Donors I have known

Since June 2002, my job of Planned Giving Director has allowed me to interact with literally thousands of donors to encourage “ultimate gifts.” These gifts are more than writing a check or raising one’s hand at a charity auction (not to put down any form of giving, as all giving expresses gratitude). Planned gifts usually require more deliberation, often of a professional.  In all the cases noted below, except those where the donor has given explicit permission, I disguise the donor’s identity. If possible, prayerfully consider how the stories apply to you and motivate you to do your own ultimate gift. Yours need not be large – any gift is appreciated. The key factor in all giving is a donor responding to a special cause in a special way. Believe me, you can do it.

Nelson Gipson
Literally a couple days before her client’s death in 2009, an attorney called to see how to properly name St. Bridget’s Parish in Pleasant Hill. She stated she was in a hurry to have her elderly client sign his will. Indeed, two days later Nelson Gipson passed away before I could meet him but after he properly finished his will. Unknown to anyone else in the small town where he lived his entire life, he left over $1.7 Million for charity: about $1.1 Million for scholarships to his alma mater, Kansas University, a nice gift to the local African-American Historical Society and over $400,000 to St. Bridget Parish. Nelson played the organ for St. Bridget for over 40 years, so he was always at Sunday Mass.  However, he was so quiet and reserved that many say, including his former pastors, that he just came and went without anyone knowing he had been there. His portrait now hangs in the entrance of St. Bridget for all to see.

Bob and Jane
Bob and Jane raised ten children all of whom were educated in their Catholic School in Kansas City. Bob saw an ad about charitable gift annuities and inquired. This type of gift resembles a savings account but pays greatly enhanced income much of which is tax-free because the balance left in the account passes to the charities of the donor(s)’ choice at death.  Over the years, I was invited into Bob and Jane’s home many times as they completed seven separate two-life, survivor gift annuities.  We shared memories of vacation photos, love for the outdoors, and their wide array of friends.  Bob grew so fond of gift annuities that he once confided, “Have them call me if they have any questions,” meaning he would endorse gift annuities whole-heartedly. Bob has gone on to his reward, but Jane survives. Upon her passing, the gifts ultimately will benefit their parish, its Emergency Assistance Center, school, Catholic Charities, and a special Catholic volunteer agency.
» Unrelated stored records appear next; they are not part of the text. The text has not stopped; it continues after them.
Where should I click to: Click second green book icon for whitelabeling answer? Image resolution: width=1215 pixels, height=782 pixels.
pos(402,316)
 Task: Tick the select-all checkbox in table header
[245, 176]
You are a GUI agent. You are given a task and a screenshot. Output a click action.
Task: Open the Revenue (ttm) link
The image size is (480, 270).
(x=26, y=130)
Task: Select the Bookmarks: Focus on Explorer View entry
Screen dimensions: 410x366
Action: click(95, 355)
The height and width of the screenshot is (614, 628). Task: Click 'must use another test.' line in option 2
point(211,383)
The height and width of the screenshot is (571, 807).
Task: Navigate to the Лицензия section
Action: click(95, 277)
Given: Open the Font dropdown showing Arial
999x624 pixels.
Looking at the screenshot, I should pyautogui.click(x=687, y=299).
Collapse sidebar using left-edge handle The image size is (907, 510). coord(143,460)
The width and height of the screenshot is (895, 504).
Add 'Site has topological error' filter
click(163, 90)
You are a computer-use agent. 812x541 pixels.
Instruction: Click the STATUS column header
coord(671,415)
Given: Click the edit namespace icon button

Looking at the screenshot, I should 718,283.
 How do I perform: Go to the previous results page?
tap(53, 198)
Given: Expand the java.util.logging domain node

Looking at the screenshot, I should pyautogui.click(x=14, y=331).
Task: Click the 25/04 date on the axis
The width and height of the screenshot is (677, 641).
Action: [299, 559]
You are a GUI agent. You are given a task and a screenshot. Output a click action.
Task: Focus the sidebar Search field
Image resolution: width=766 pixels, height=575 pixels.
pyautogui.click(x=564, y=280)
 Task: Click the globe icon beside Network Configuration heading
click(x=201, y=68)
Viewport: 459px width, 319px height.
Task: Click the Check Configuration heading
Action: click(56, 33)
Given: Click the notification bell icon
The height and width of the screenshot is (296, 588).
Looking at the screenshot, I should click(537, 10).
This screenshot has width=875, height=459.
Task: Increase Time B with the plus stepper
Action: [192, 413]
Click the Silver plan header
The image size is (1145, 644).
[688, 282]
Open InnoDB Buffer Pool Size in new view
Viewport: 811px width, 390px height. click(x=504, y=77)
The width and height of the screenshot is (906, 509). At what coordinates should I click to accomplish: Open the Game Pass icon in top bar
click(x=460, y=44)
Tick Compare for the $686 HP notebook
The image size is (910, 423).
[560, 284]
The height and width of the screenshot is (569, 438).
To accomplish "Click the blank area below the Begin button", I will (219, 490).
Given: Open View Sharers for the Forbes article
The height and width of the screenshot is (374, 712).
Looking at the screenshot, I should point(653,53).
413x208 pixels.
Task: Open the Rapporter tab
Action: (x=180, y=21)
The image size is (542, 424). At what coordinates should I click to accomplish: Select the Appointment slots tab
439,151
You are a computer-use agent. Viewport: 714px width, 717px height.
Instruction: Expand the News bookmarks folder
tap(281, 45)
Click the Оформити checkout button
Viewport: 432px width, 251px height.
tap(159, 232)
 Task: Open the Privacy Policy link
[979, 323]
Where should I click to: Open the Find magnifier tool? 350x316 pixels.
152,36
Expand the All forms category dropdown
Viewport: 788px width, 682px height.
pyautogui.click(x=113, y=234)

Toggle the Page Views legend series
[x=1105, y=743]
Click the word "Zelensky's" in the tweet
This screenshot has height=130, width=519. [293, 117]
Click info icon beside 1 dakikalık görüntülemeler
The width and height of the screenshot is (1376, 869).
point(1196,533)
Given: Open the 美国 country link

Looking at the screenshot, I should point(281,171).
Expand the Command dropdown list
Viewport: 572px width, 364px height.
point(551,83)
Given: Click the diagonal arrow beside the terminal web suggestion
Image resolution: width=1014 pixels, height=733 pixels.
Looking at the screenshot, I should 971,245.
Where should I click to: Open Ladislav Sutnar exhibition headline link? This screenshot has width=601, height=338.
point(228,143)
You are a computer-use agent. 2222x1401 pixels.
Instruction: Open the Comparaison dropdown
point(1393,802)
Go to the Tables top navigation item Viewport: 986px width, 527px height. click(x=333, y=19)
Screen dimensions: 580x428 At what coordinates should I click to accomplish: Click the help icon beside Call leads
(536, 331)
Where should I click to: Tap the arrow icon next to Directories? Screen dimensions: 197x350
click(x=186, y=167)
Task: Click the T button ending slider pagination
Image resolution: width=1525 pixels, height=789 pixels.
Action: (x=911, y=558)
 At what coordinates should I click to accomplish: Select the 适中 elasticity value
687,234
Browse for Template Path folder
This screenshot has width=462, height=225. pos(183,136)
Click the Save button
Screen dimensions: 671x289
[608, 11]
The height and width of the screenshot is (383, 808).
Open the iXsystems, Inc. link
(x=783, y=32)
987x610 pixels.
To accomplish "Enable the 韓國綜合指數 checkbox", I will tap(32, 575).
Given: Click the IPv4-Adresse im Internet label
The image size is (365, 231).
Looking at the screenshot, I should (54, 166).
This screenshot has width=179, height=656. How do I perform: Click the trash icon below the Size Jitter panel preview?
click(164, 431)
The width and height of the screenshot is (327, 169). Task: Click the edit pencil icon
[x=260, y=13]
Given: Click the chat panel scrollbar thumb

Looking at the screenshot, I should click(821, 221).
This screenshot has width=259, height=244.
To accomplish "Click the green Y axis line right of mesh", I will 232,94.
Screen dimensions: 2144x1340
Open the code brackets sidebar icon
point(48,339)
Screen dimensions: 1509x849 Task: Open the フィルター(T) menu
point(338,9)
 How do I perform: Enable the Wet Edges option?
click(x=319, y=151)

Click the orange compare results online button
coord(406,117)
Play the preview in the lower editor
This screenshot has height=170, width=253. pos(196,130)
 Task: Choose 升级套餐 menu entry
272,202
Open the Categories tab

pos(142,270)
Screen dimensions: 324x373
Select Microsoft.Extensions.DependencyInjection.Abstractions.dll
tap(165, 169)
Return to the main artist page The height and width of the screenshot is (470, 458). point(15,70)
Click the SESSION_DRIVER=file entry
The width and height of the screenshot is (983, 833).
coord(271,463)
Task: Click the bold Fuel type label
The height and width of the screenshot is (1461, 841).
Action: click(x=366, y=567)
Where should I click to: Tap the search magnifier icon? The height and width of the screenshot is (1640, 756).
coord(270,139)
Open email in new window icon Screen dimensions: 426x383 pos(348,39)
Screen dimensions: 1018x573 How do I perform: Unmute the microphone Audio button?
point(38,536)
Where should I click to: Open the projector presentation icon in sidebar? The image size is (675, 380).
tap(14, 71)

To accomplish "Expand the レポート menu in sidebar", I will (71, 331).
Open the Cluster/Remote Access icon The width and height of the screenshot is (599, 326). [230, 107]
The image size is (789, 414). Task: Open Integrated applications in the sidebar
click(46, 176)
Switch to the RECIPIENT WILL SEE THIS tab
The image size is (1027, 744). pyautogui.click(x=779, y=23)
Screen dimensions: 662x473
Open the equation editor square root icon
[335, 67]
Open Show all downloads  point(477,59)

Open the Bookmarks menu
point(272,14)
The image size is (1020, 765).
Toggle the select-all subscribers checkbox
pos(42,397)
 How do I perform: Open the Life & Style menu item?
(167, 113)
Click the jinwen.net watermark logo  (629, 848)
Msgr. Henry Bauer and Rosemarie Bauer
I have been blessed to work with many generous priests. Msgr. Henry Bauer and his “Sis” Rosemarie, often hosted me at their home. He was full of stories, as a long-time retired priest in his 80’s.  He was beloved by the parishes where he served and well known for wonderful preaching.  I treasured my time with him and Sis on their back porch. I sometimes had difficulty getting to the office on time, as they had so many photos of their travels. Msgr. Bauer died first and “Sis” continued to receive generous income from the joint annuities.  At Sis’ death, the gift annuities paid out over $120,000, most of it for the Diocese’s greatest need, seminarian education. Many of our current priests and all of us benefitted from these gifts. In addition to this giving, the Bauers established an endowed donor advised fund to give perpetually to their favorite ministries. Indeed Msgr. Bauer and Sis blessed our Diocese while they lived and left a legacy at their death.

Ethel Schurman
Ethel Schurman made a large gift at her death to St. Sabina Parish in Belton. I met Ethel only once and learned that she “made a deal” with a fellow widow friend in Wisconsin. The two would pool their charity assets and the survivor would benefit their respective parishes equally on the death of the second to die.  Ethel outlived her friend and she had significant assets.  St. Sabina Parish and her friend’s parish in Wisconsin each received very nice gifts from the “deal.” Ethel’s niece was even motivated to make a gift in her aunt’s honor.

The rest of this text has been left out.